自分の病気をどう理解していく?〜子どもたちの声から学ぶ、サポートのヒント〜

先述した子どもたちの声から、子どもが自分の病気を理解していく過程には、大人の「伝え方」と「関わり方」が大きく影響することがわかりました。
年齢の低い子どもにはやさしい言葉と安心できる雰囲気を、思春期には正確な情報と対等な対話を意識することが大切です。
病名を知ったときショックを受けても、「治療でよくなるんだ」という希望を持てるよう支えることで、子ども自身が病気と向き合う力が育まれます。
また、隠すよりも、本人が気づいたサインを見逃さず、一緒に考える姿勢が不安の軽減につながるでしょう。
両親から子どもに病気のことをどう伝える?

子どもが病気になったとき、「どこまで、どう伝えるべきか」は多くのご家族が悩むテーマです。

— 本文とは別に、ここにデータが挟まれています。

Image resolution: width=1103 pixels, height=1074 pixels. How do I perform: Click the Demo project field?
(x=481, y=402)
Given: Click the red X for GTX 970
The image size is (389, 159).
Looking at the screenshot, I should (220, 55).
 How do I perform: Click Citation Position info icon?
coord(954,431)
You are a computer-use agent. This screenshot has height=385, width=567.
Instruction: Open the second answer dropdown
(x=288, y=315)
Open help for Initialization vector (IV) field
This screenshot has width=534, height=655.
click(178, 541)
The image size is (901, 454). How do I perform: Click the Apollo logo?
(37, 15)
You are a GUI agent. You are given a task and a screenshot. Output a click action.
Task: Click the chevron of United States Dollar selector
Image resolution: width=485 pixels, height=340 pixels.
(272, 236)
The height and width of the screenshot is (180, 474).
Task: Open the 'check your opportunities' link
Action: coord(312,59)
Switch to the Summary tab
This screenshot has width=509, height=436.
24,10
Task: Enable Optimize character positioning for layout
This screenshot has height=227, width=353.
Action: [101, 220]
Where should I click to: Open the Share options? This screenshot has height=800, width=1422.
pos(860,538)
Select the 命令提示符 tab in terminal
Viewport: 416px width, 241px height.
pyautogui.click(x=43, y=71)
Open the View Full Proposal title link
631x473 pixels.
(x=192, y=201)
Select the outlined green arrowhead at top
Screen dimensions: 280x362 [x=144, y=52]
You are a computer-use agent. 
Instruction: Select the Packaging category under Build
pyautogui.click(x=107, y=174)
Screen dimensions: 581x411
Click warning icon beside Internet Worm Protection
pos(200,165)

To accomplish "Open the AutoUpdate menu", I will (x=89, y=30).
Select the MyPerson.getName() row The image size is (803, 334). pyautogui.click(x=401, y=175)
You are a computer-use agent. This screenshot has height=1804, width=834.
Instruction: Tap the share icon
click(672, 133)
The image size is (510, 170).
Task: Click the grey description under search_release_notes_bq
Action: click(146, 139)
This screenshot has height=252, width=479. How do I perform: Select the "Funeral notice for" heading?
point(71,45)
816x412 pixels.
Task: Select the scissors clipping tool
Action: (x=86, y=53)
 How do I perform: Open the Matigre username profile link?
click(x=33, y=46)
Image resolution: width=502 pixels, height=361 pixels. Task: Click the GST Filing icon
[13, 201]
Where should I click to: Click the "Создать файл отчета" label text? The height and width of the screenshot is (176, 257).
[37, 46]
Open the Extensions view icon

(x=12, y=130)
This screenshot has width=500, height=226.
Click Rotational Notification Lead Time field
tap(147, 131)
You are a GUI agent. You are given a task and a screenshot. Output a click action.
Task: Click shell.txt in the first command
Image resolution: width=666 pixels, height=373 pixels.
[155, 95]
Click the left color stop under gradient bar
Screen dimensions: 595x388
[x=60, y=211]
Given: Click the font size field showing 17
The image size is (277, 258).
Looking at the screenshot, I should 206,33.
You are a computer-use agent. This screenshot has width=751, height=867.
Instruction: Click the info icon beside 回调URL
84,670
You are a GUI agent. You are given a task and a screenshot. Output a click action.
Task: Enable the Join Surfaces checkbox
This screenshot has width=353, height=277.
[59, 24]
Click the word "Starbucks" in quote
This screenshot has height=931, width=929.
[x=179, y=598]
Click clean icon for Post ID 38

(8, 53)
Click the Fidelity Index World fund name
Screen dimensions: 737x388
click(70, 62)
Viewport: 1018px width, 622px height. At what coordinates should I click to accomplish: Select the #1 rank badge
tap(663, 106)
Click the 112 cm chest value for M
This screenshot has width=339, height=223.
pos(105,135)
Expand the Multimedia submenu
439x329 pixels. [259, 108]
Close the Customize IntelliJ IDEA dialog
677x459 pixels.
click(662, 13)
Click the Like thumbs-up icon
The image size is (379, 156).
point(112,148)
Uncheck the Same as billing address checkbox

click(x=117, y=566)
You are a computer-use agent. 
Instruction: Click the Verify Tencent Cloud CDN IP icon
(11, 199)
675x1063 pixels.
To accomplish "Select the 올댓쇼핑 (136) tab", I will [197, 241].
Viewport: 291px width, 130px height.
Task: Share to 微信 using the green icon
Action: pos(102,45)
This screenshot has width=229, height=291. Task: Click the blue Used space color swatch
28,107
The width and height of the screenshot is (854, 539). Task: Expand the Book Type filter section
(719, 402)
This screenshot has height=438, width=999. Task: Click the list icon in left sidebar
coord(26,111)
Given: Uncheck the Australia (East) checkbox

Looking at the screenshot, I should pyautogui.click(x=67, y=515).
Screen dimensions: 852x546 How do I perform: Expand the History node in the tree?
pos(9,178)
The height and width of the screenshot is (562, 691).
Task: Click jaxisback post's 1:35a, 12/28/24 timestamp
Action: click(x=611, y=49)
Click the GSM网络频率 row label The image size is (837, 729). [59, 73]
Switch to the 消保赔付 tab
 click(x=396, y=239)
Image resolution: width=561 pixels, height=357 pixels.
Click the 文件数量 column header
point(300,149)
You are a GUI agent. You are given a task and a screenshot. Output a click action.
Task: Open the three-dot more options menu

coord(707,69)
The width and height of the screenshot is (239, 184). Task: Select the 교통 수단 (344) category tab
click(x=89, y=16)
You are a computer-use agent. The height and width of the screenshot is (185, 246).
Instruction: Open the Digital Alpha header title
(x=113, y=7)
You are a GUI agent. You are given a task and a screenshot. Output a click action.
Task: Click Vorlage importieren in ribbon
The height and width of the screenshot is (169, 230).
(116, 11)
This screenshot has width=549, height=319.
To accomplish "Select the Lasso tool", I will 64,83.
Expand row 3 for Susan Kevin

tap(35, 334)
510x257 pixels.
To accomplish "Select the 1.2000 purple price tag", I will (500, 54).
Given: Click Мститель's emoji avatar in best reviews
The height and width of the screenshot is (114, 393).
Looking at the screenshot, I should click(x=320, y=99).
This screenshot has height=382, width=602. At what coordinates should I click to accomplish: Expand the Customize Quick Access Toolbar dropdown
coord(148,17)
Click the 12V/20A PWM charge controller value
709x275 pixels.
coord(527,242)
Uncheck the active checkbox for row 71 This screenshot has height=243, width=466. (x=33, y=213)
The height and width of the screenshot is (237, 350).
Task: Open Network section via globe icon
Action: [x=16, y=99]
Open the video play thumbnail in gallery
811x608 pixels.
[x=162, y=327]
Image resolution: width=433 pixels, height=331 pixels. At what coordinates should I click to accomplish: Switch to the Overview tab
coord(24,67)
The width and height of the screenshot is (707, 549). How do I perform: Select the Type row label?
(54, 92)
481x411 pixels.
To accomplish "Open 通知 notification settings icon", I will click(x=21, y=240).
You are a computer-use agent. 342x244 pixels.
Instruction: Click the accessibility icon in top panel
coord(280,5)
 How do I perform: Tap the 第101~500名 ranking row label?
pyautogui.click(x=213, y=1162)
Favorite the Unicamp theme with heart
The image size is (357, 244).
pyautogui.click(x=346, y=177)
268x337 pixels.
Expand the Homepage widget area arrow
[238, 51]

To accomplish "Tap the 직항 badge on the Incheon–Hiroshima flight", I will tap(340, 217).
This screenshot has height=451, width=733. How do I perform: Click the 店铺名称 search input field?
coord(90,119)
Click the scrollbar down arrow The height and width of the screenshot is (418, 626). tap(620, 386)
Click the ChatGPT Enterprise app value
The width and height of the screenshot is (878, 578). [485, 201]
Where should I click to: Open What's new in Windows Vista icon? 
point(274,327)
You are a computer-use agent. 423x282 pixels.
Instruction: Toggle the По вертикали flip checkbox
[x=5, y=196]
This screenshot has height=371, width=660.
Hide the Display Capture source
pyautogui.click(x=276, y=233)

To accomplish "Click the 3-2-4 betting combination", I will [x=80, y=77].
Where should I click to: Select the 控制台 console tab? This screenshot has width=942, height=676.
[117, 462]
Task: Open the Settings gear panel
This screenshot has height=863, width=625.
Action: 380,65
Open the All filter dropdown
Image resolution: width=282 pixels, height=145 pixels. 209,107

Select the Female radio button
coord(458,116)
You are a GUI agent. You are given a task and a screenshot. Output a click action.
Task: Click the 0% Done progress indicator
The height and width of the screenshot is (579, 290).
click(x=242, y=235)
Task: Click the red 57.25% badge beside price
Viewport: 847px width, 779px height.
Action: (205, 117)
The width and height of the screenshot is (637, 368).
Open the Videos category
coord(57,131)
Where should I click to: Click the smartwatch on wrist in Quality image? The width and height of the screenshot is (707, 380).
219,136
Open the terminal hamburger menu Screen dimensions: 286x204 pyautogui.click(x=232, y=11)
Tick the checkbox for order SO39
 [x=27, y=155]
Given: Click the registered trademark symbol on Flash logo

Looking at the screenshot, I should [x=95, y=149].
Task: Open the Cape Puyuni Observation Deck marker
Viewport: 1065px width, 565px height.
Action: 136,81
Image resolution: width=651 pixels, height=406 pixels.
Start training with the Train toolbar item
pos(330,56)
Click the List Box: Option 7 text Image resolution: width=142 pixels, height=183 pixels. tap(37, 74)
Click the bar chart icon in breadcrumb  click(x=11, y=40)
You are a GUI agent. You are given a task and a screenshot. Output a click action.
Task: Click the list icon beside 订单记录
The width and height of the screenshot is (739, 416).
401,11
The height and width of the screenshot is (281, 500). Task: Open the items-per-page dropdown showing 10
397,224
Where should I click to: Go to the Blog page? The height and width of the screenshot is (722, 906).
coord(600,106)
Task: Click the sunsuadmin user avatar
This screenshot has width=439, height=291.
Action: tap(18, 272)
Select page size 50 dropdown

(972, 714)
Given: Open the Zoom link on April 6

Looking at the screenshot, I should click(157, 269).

病名や治療の内容を正直に話すべきか、それともまだ伝えない方がいいのか。年齢や性格によって受け止め方が違うからこそ、伝えるタイミングや方法には細やかな配慮が必要です。
実際の子どもたちの声からは、「知ってよかった」「もっと早く知りたかった」「なにも知らされずに不安だった」といった、さまざまな気持ちが語られています。
ここでは、子どもが前向きに治療と向き合えるような伝え方について、年齢や発達に応じた工夫を紹介します。
タイミング
病気の告知は、子どもの年齢や理解度、心の準備に応じて「今、話すことがこの子の力になるか?」を軸に判断することが大切です。ある子は「知らなかったけど、物心がついてから知れてよかった」と話しており、大人が焦って伝えなくても、親の気持ちが落ち着いてからで大丈夫。大切なのは、子どもにとって安心できる環境で、丁寧に向き合うことです。
伝えるポイント
- 正確な情報を、子どもに合った言葉で
たとえば小学生には「お腹にばい菌がいて、お薬でやっつけるんだよ」という説明が伝わりやすいです。 - 安心感をもたせる
「あなたのせいじゃないよ」「うつる病気ではないよ」といった言葉が、子どもに安心をもたらします。 - 生活の変化も伝える
治療による通院・入院、学校生活の変化などを前もって伝えることで、心構えができます。
年齢別の伝え方
〜6歳まで
絵本やぬいぐるみを使い、視覚的に「お話」として伝える方法が効果的です。まだ病気の概念が曖昧な年齢なので、「だれのせいでもない」ということを繰り返し伝えることが安心につながります。
7〜12歳
「がん」と聞いてショックを受けた子も、「でも治療してるってことは治るんだよね」と前向きに理解できたという声がありました。この年代は具体的な説明を受け止める力があるので、本人の質問に対して誠実に、分かる言葉で説明することが大切です。
思春期
自立心が強くなり、「なぜ自分だけ?」「将来はどうなるの?」という疑問を抱きやすい時期です。事実をごまかさずに伝え、「どう感じた?」と対話する時間を持つことが、信頼関係を築く鍵になります。
家族みんなで一緒に考える
病気は本人だけの問題ではありません。兄弟姉妹も含めて病気について話し合い、「みんなで支える」雰囲気をつくることが、子どもに安心感を与えます。ある子は「周りが病気を理解してくれていたことで孤独を感じなかった」と話しています。家族で役割を分担しながら、日常生活を一緒に乗り越えていくイメージが大切です。
周囲への病気の説明方法

子どもの病気について、友人や学校の先生にどのように伝えるかは、子どもの社会生活に大きく影響します。以下のポイントを参考にしてください。
友人への説明
「病気だけど、遊ぶことはできるよ」といった、自分が話したい範囲を子ども自身が選べるようにしましょう。強制せず、「話したいと思ったときに話せばいい」と伝えることで、子どもの主体性が守られます。
担任の先生や保健室の先生
病名だけでなく、「どのような配慮が必要か」を明確に伝えることが、学校生活の支えになります。たとえば、
- 疲れやすい/運動制限がある
- 服薬や医療ケアの必要がある
- 欠席が増える可能性がある
- 心理面のサポートが必要なことがある
上記の情報は、担任の先生だけでなく保健室の先生や学年主任とも共有できると、子どもの安心感にもつながります。
可能であれば、診断書や主治医による指示書など、第三者による書面があると先生側の理解も深まりやすく、対応もしやすくなります。
まとめ

病気を持つ子どもたちが、自分の状態を理解しながら前向きに生きていくためには、大人の関わり方がとても重要です。伝えるタイミングや言葉選び、そして子どもの気持ちに寄り添った対話が、子どもの「わかろうとする力」や「乗り越える力」を育ていきます。
また、家族や学校など周囲の理解と協力があってこそ、子どもは安心して日常生活を送れます。「知らないことで生まれる不安」よりも、「知ることで芽生える納得と希望」を大切にしたいものです。
子ども自身が「自分の病気を知ることは、自分の力になる」と実感できるように。私たち大人ができるサポートは、決して特別なものではなく、日々の言葉や関わりの中にあるのかもしれません。